Tuesday, January 29, 2013

Film Class and Morals

This is one of those gray areas that can cause decisions that are neither good nor bad.  Imagine being in a film class where you have to watch films.  One week, the film is a movie with loads of language and nudity.  You are a believer who does not need nude images in your mind for the rest of your life.  What do you do?

I remember having to read graphic books in AP English my junior year.  I was only 16.  I read them so I could get the grade I needed.  Looking back, I realize that reading Woman Hollering Creek really did molest my mind.  I still remember "Never Marry a Mexican" like I read it today.  If I saw the 16-year-old me entering AP English, I'd simply have to ask what educational value there is in graphic sexual images and juvenile vocabulary.  For example, is there a book about women losing their innocence but using enough words that you know what happened,  not giving unnecessary details?  I actually thought Their Eyes Were Watching God by Zora Neale Hurston did a good job of that.  You know what the main character did but it was tasteful.  I wasn't watching it happen.  To a nerdier extent, I got only 5 or 6 books into the Wheel of Time series.  I knew when the characters "came of age" and needed no more than enough words to let me know what they did.

--- STATED TASK ---
Write out the part of the post on film class and morals starting with "Tuesday, January 29, 2013" and going on through "What do you do?", word for word. The material after this isn't needed for anything here.

Click-target material
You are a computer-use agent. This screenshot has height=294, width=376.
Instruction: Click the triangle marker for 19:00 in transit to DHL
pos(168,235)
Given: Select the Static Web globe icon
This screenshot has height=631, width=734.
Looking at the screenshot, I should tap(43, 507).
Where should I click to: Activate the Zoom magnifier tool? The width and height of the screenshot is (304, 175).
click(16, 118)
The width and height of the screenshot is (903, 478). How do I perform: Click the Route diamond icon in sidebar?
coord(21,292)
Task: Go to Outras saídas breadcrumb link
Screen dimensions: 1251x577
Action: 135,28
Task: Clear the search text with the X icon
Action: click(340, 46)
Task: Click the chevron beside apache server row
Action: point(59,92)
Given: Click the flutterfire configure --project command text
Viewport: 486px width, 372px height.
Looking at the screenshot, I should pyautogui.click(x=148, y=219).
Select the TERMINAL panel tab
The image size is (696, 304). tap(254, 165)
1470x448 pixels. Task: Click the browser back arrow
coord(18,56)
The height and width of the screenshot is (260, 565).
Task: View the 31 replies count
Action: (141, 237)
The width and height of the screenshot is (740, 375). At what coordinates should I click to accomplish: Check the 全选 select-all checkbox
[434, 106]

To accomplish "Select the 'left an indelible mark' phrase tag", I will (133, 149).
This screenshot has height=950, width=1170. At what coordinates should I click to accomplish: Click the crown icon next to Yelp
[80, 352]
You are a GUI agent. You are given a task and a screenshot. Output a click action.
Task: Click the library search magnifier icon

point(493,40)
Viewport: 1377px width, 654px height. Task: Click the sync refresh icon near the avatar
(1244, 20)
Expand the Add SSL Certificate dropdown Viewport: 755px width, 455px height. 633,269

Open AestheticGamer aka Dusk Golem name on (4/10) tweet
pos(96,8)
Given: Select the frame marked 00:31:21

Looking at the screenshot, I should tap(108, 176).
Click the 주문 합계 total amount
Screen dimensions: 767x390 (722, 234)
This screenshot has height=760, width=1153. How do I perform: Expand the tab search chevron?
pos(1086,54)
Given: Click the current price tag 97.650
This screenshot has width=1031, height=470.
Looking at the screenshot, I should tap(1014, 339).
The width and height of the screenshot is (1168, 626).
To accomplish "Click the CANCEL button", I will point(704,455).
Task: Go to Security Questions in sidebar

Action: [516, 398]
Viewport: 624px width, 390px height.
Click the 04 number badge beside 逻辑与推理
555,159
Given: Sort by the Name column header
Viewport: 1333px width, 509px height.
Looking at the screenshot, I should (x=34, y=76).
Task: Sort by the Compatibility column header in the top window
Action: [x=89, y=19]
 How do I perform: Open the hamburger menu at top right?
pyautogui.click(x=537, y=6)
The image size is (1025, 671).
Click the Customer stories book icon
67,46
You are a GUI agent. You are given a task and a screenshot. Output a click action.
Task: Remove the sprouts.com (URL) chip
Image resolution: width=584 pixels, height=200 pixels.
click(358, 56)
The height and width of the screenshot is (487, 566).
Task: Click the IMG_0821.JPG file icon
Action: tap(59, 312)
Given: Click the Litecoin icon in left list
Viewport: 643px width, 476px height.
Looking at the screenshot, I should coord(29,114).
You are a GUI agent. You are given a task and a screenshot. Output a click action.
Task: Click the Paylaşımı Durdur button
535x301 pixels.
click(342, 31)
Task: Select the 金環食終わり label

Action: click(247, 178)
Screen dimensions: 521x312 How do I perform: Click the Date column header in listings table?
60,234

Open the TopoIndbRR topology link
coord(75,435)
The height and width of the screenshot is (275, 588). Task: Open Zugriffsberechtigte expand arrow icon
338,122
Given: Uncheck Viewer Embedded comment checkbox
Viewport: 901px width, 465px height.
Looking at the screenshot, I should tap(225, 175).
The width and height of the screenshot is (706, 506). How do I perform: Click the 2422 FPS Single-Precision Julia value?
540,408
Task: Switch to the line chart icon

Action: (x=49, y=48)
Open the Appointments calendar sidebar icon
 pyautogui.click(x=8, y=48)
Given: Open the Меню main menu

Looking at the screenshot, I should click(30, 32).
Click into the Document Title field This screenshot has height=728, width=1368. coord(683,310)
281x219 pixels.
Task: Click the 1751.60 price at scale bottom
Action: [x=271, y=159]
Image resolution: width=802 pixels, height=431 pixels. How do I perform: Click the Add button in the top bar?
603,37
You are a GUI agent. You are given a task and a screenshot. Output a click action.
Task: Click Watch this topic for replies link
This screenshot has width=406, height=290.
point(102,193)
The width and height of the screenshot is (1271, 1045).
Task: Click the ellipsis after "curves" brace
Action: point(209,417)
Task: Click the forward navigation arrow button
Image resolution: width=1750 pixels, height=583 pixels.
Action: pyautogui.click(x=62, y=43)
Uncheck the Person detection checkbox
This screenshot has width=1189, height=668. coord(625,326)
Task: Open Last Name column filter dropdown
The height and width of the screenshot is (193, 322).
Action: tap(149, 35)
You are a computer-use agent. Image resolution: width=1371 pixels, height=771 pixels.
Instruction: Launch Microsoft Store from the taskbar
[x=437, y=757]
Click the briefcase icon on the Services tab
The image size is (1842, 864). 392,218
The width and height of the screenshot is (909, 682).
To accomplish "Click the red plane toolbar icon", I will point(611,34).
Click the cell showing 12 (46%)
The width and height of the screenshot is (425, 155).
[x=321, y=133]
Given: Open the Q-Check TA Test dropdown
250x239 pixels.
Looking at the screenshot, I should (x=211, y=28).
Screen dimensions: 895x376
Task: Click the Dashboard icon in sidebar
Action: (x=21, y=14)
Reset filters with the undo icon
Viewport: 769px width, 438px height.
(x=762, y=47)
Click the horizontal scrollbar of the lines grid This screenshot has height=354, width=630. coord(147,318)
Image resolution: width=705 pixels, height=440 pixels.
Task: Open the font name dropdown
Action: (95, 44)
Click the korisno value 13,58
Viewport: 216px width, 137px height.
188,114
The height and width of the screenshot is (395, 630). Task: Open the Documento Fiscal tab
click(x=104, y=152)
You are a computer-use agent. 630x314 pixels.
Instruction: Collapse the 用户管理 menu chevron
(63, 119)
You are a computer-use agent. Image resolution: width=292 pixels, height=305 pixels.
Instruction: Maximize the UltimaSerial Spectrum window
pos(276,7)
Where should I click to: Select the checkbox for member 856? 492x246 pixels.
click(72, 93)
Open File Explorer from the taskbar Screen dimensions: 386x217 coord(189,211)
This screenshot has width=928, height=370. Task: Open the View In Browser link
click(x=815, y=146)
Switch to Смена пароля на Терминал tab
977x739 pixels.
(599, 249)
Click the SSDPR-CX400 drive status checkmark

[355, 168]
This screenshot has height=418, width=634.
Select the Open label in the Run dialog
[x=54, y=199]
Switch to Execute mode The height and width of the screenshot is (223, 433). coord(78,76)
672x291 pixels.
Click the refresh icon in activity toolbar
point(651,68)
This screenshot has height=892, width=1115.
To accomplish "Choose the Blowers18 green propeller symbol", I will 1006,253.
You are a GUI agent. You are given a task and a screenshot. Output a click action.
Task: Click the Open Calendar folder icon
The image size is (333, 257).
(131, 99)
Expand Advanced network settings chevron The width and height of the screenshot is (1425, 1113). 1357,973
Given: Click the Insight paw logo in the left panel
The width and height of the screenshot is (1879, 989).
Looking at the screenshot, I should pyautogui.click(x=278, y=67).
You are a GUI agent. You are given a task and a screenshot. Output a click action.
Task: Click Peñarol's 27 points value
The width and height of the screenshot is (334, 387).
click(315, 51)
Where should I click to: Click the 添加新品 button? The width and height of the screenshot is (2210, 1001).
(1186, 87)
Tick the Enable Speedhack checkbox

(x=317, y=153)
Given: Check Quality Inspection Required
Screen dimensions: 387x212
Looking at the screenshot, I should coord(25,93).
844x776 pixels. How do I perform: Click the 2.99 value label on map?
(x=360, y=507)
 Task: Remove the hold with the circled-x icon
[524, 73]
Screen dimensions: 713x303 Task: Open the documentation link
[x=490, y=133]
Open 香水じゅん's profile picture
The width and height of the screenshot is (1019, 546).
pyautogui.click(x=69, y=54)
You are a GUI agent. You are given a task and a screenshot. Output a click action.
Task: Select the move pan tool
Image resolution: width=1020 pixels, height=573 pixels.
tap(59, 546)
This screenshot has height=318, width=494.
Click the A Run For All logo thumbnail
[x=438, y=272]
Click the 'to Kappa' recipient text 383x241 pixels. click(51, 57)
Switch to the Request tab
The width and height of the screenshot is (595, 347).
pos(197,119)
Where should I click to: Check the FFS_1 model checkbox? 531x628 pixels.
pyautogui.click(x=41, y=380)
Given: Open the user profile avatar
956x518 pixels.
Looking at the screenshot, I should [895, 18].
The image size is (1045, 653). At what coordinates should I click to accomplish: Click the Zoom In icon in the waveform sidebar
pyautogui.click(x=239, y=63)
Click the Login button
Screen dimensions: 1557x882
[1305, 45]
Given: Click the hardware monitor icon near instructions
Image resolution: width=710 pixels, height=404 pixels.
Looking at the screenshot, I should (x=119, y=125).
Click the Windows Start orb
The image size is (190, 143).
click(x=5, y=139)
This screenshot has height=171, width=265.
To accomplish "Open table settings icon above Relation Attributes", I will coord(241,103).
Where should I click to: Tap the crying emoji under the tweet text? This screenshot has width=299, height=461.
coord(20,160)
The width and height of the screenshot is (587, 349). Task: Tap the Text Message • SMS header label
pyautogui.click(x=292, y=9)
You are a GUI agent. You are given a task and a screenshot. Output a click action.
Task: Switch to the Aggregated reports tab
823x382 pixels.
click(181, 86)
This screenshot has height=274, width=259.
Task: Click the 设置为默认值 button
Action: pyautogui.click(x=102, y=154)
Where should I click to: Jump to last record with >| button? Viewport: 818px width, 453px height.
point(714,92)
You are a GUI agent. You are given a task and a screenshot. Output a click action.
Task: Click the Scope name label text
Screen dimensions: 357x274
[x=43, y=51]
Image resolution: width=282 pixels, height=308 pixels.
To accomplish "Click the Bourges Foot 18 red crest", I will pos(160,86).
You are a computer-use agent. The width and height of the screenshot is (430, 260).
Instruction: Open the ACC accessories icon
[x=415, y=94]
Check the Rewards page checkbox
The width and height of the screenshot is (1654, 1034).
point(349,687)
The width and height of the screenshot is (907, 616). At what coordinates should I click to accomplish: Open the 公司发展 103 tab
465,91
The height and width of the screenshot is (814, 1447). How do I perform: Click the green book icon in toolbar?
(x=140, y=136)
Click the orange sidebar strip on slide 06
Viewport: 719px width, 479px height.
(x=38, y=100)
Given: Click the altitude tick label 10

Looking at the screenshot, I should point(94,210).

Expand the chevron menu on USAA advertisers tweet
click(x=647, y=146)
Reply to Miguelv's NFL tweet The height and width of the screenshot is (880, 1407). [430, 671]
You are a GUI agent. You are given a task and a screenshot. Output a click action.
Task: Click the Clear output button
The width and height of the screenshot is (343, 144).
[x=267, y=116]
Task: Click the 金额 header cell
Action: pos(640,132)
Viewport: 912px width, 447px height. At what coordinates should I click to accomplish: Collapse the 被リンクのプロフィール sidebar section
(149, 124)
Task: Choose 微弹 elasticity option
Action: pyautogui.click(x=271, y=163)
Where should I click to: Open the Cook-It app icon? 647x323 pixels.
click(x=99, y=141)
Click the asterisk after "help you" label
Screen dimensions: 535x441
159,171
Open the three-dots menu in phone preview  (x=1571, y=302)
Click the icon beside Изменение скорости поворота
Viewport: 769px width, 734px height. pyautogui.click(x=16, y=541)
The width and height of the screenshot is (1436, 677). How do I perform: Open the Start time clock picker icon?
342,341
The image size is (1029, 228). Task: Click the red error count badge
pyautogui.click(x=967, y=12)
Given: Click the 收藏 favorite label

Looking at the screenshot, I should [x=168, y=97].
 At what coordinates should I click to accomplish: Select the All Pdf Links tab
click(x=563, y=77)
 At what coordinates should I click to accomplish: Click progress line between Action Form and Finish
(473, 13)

--- CORRECT RESULT ---
Tuesday, January 29, 2013

Film Class and Morals

This is one of those gray areas that can cause decisions that are neither good nor bad.  Imagine being in a film class where you have to watch films.  One week, the film is a movie with loads of language and nudity.  You are a believer who does not need nude images in your mind for the rest of your life.  What do you do?